═════ DATA LISTING ═════

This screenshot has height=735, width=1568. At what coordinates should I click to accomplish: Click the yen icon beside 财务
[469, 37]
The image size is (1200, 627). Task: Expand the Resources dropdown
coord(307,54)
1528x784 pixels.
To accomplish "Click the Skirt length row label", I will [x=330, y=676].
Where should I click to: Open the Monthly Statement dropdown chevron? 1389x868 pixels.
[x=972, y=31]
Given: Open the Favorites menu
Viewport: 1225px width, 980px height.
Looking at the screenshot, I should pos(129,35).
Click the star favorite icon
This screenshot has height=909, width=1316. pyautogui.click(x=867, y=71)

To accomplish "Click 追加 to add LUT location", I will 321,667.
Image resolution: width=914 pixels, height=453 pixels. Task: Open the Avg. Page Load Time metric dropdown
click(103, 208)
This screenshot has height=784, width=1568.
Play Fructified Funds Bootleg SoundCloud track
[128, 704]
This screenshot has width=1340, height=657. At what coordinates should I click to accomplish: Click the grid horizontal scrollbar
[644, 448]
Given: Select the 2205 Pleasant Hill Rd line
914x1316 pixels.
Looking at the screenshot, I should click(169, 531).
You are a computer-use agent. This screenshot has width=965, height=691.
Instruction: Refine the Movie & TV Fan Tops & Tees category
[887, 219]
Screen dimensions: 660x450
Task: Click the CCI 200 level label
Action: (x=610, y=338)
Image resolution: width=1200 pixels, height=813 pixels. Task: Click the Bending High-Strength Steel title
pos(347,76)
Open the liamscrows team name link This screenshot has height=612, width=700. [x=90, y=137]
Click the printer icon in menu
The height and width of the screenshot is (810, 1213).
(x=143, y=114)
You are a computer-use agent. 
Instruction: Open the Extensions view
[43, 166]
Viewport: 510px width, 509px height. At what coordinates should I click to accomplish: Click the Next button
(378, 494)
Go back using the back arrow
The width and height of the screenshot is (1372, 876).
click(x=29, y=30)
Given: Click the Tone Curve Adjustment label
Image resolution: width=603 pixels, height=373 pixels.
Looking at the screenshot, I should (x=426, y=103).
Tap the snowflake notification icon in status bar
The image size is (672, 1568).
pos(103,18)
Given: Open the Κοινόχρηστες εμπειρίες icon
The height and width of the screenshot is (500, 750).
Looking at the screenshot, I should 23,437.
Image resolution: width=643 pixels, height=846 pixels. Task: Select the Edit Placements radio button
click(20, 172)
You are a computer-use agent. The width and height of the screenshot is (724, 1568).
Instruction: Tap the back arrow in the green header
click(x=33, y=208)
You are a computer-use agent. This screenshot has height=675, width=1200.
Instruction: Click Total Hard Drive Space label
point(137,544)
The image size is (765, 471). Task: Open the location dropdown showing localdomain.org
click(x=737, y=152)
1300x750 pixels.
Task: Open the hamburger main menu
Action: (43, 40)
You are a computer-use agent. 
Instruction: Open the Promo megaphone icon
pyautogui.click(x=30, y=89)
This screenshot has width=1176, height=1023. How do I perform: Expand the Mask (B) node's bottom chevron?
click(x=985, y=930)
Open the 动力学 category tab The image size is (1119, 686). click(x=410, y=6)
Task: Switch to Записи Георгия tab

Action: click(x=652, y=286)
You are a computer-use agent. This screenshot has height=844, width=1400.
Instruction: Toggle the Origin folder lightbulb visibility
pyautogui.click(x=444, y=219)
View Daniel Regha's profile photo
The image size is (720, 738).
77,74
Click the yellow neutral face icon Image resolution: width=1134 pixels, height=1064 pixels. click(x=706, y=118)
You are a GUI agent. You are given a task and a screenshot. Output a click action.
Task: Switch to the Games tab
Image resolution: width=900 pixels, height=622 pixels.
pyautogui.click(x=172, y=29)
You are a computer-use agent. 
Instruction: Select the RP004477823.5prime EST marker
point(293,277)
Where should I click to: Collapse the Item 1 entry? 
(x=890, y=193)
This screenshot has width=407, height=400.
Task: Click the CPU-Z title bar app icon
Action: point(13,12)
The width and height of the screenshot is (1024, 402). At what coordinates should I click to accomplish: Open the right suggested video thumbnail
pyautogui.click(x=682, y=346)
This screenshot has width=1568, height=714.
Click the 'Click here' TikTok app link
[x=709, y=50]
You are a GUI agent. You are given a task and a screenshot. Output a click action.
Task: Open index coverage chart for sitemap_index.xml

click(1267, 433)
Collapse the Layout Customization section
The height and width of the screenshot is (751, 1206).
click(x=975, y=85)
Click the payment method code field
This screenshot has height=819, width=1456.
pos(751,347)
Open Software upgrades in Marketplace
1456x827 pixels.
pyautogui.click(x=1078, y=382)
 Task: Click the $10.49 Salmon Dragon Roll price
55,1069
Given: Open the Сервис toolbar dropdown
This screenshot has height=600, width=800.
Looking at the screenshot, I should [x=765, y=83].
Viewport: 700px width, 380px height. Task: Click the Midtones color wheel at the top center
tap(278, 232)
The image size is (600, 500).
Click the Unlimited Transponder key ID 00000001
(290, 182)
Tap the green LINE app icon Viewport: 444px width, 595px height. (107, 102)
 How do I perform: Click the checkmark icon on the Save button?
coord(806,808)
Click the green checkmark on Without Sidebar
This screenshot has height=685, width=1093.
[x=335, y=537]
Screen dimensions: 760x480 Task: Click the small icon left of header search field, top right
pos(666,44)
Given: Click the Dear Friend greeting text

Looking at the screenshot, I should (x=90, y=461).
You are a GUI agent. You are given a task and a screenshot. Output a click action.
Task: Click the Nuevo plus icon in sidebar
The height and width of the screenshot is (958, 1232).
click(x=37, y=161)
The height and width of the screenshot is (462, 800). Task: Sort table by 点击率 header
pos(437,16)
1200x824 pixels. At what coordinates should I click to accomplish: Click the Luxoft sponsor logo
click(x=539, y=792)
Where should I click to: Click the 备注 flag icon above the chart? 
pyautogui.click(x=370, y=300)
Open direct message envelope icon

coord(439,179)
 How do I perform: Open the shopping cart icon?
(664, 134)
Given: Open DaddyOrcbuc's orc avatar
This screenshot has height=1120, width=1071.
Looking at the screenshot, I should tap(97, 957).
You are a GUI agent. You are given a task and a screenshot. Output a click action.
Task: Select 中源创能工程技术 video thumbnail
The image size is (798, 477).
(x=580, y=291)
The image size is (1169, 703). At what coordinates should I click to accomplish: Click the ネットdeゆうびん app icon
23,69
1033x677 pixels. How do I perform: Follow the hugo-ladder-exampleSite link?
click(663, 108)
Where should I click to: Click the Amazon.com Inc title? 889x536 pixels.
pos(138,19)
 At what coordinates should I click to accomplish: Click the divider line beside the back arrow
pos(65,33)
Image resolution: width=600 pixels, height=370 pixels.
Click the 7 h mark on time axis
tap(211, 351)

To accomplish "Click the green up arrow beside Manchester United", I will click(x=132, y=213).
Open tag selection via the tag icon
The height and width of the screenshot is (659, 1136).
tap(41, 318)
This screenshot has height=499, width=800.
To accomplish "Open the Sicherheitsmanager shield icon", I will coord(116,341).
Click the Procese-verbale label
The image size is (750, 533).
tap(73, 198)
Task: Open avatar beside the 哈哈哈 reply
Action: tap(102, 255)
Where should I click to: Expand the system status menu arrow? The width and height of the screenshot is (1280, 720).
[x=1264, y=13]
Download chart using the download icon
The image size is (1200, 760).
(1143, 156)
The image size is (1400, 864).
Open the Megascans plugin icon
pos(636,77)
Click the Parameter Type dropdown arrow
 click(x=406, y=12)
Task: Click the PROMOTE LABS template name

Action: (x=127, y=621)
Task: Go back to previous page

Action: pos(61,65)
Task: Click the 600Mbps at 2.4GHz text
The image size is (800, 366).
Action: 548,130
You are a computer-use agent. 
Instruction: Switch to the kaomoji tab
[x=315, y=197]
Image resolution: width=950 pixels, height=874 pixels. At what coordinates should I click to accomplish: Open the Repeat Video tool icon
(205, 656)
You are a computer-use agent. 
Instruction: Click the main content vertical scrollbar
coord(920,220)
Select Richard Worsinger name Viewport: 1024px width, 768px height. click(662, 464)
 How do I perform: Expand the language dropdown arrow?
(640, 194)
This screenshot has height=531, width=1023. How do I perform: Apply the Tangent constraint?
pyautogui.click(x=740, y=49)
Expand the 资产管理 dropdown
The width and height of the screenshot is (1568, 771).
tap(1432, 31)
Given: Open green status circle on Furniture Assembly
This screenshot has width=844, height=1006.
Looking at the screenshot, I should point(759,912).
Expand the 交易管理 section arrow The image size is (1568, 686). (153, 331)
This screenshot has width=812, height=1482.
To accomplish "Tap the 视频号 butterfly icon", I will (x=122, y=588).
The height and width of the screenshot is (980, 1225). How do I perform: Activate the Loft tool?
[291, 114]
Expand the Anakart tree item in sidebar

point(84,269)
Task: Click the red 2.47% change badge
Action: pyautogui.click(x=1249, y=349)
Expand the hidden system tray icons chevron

═════

Look above for the line holding "Open the Megascans plugin icon". Print it and every line after it, exactly, through the line holding "Expand the 交易管理".

Open the Megascans plugin icon
pos(636,77)
Click the Parameter Type dropdown arrow
 click(x=406, y=12)
Task: Click the PROMOTE LABS template name

Action: (x=127, y=621)
Task: Go back to previous page

Action: pos(61,65)
Task: Click the 600Mbps at 2.4GHz text
The image size is (800, 366).
Action: 548,130
You are a computer-use agent. 
Instruction: Switch to the kaomoji tab
[x=315, y=197]
Image resolution: width=950 pixels, height=874 pixels. At what coordinates should I click to accomplish: Open the Repeat Video tool icon
(205, 656)
You are a computer-use agent. 
Instruction: Click the main content vertical scrollbar
coord(920,220)
Select Richard Worsinger name Viewport: 1024px width, 768px height. click(662, 464)
 How do I perform: Expand the language dropdown arrow?
(640, 194)
This screenshot has height=531, width=1023. How do I perform: Apply the Tangent constraint?
pyautogui.click(x=740, y=49)
Expand the 资产管理 dropdown
The width and height of the screenshot is (1568, 771).
tap(1432, 31)
Given: Open green status circle on Furniture Assembly
This screenshot has width=844, height=1006.
Looking at the screenshot, I should point(759,912).
Expand the 交易管理 section arrow The image size is (1568, 686). (153, 331)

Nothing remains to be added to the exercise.